• **WHAT YOU HAVE TO DO**:
Locate every line below that contains the word "will" and copy it.

(Entries taken from a collection)
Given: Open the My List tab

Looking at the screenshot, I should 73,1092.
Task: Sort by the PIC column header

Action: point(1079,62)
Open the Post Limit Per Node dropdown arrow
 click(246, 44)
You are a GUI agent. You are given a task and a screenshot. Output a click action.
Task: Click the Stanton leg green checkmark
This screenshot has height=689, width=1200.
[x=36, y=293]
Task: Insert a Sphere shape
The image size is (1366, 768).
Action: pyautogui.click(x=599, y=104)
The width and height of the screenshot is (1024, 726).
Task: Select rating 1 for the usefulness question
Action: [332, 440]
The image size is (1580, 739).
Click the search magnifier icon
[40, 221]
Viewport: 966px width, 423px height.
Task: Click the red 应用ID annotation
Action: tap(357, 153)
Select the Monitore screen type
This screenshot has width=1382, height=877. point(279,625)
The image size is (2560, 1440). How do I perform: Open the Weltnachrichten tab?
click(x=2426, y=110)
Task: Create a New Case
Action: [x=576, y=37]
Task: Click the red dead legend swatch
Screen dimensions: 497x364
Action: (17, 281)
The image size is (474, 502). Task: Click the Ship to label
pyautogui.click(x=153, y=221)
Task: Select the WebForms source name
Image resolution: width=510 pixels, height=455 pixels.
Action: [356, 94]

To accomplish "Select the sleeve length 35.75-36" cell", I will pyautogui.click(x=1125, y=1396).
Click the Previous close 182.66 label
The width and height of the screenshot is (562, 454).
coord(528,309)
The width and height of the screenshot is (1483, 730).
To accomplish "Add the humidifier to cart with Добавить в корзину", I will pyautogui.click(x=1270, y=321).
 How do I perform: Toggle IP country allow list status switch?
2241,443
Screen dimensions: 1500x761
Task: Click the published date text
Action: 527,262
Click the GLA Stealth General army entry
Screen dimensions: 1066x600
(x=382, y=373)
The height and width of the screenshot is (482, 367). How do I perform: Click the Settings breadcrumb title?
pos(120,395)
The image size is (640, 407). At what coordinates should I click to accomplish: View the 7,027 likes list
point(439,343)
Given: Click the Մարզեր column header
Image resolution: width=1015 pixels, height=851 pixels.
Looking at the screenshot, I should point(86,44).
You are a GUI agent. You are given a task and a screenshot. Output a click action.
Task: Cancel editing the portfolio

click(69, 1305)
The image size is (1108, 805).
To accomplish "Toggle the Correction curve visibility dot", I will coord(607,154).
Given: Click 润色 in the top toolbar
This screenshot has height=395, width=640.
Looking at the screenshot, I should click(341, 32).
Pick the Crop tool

• **TASK RESULT**:
To accomplish "Select the sleeve length 35.75-36" cell", I will pyautogui.click(x=1125, y=1396).
To accomplish "Add the humidifier to cart with Добавить в корзину", I will pyautogui.click(x=1270, y=321).
To accomplish "Toggle the Correction curve visibility dot", I will coord(607,154).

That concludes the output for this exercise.